Question

Falling-Body Problems Suppose an object is dropped from a height $$h_{0}$$ above the ground. Then its height after $$t$$ seconds is given by $$h=-16 t^{2}+h_{0},$$ where $$h$$ is measured in feet. Use this information to solve the problem. If a ball is dropped from 288 ft above the ground, how long does it take to reach ground level?

Answer

**step1** Understanding the problem and identifying given information

The problem describes a ball being dropped from a certain height and provides a formula to calculate its height ($$h$$) at any given time ($$t$$) after it's dropped.

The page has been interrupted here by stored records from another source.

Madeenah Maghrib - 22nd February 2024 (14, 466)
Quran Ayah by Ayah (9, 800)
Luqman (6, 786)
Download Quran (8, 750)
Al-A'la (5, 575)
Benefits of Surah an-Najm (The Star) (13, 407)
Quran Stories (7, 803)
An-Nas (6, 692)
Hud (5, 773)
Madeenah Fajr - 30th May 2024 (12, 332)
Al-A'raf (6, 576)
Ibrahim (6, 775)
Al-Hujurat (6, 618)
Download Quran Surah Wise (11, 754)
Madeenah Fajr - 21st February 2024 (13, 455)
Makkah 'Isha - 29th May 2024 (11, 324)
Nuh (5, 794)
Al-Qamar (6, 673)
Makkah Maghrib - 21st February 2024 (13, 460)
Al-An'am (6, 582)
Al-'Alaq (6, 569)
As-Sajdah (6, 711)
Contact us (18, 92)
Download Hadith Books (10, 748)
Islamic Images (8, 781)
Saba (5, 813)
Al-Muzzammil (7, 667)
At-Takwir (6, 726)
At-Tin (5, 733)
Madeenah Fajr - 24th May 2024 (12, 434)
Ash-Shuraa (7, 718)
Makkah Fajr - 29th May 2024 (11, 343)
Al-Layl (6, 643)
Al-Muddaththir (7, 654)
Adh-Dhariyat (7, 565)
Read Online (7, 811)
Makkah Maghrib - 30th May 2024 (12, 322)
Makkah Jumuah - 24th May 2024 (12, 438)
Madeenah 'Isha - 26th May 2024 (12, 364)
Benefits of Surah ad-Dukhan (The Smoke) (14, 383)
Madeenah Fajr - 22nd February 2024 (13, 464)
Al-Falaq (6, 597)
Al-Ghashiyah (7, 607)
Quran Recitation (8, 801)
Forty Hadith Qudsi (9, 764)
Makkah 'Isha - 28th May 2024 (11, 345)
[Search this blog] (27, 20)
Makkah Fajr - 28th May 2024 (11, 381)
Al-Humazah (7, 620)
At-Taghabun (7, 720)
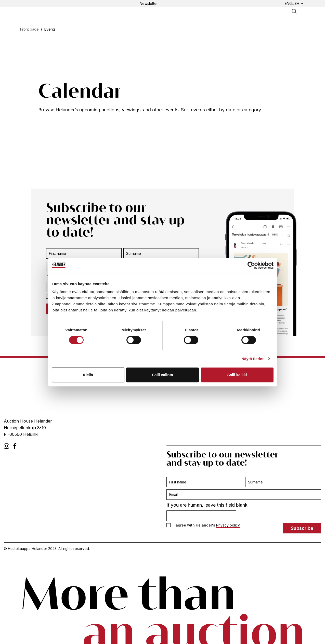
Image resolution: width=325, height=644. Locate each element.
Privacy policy (228, 525)
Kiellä (88, 375)
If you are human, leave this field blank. (207, 505)
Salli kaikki (237, 375)
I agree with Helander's (203, 525)
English (292, 3)
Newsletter (149, 3)
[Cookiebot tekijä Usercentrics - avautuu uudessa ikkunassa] (251, 265)
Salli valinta (162, 375)
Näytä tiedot (252, 359)
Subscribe (302, 528)
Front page (29, 29)
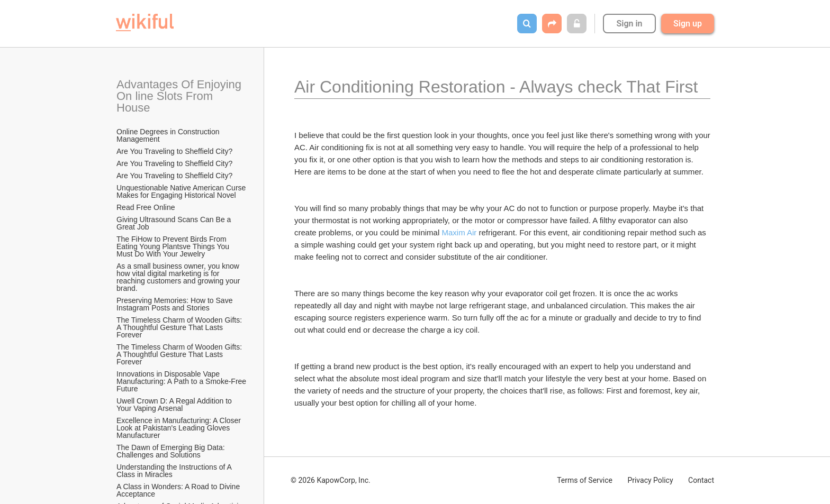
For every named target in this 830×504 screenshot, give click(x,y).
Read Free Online (147, 207)
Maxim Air (459, 232)
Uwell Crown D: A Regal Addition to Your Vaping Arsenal (175, 405)
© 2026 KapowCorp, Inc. (330, 480)
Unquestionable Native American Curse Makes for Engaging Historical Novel (182, 191)
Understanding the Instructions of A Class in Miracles (175, 471)
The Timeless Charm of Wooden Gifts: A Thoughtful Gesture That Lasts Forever (180, 327)
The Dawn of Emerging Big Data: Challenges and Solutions (172, 451)
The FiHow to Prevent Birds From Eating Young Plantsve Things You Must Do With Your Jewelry (174, 246)
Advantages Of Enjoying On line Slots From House (181, 96)
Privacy (650, 480)
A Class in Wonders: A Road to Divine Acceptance (179, 490)
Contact (701, 480)
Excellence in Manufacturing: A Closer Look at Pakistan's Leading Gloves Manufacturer (179, 428)
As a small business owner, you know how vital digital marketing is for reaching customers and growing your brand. (179, 277)
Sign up (688, 23)
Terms (584, 480)
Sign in (629, 23)
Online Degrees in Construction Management (169, 135)
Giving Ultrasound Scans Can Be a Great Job (175, 223)
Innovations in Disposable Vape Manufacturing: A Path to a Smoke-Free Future (182, 381)
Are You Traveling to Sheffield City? (174, 151)
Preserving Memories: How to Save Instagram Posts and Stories (175, 304)
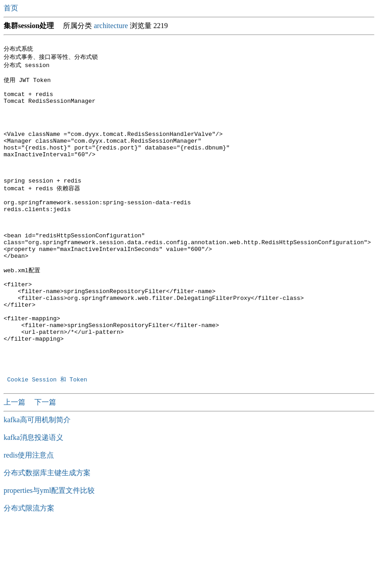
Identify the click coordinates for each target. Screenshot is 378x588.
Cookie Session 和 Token (49, 434)
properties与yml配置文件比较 (49, 545)
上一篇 (15, 457)
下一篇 (45, 457)
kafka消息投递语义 (33, 492)
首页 (12, 8)
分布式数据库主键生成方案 (47, 527)
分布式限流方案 (29, 563)
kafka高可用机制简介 (37, 474)
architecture (111, 25)
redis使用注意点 (29, 510)
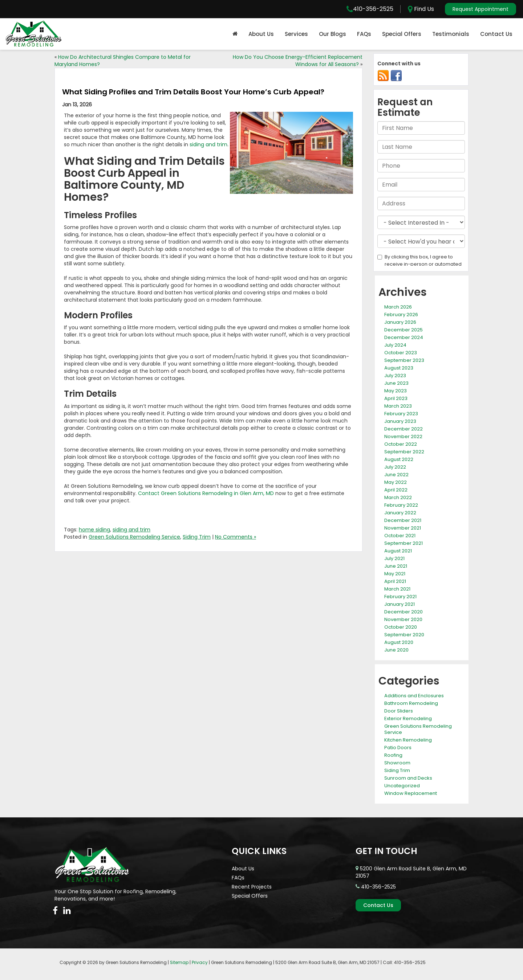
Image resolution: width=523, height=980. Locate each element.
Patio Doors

The formula is $$h = -16t^2 + h_0$$, where $$h_0$$ is the initial height. We are told the initial height ($$h_0$$) is 288 feet. We need to find out how long it takes for the ball to reach ground level. Ground level means the height ($$h$$) of the ball is 0 feet.

**step2** Setting up the equation based on the problem's conditions

We know the initial height ($$h_0$$) is 288 feet, and we want to find the time ($$t$$) when the height ($$h$$) is 0 feet. We substitute these values into the given formula:
$$0 = -16t^2 + 288$$

**step3** Isolating the term with the unknown time

To solve for $$t$$, we first need to gather the terms with $$t^2$$ on one side of the equation. We can do this by adding $$16t^2$$ to both sides of the equation.
$$0 + 16t^2 = -16t^2 + 288 + 16t^2$$
$$16t^2 = 288$$

**step4** Finding the value of $$t^2$$

Now we have $$16t^2 = 288$$. To find the value of $$t^2$$ by itself, we need to divide both sides of the equation by 16.
$$t^2 = \frac{288}{16}$$
Let's perform the division. We can think of 288 as $$160 + 128$$.
$$288 \div 16 = (160 \div 16) + (128 \div 16)$$
$$288 \div 16 = 10 + 8$$
$$t^2 = 18$$

**step5** Finding the time $$t$$

We found that $$t^2 = 18$$. To find $$t$$, we need to find the number that, when multiplied by itself, equals 18. This is called finding the square root of 18.
Since we are looking for a number that, when squared, gives 18, we write it as $$\sqrt{18}$$.
To simplify $$\sqrt{18}$$, we look for perfect square factors of 18. The number 9 is a perfect square and is a factor of 18 ($$9 \times 2 = 18$$).
So, we can write $$\sqrt{18}$$ as $$\sqrt{9 \times 2}$$.
Using the property of square roots, $$\sqrt{9 \times 2} = \sqrt{9} \times \sqrt{2}$$.
Since $$\sqrt{9} = 3$$, we have:
$$t = 3\sqrt{2}$$ seconds.
Therefore, it takes $$3\sqrt{2}$$ seconds for the ball to reach ground level.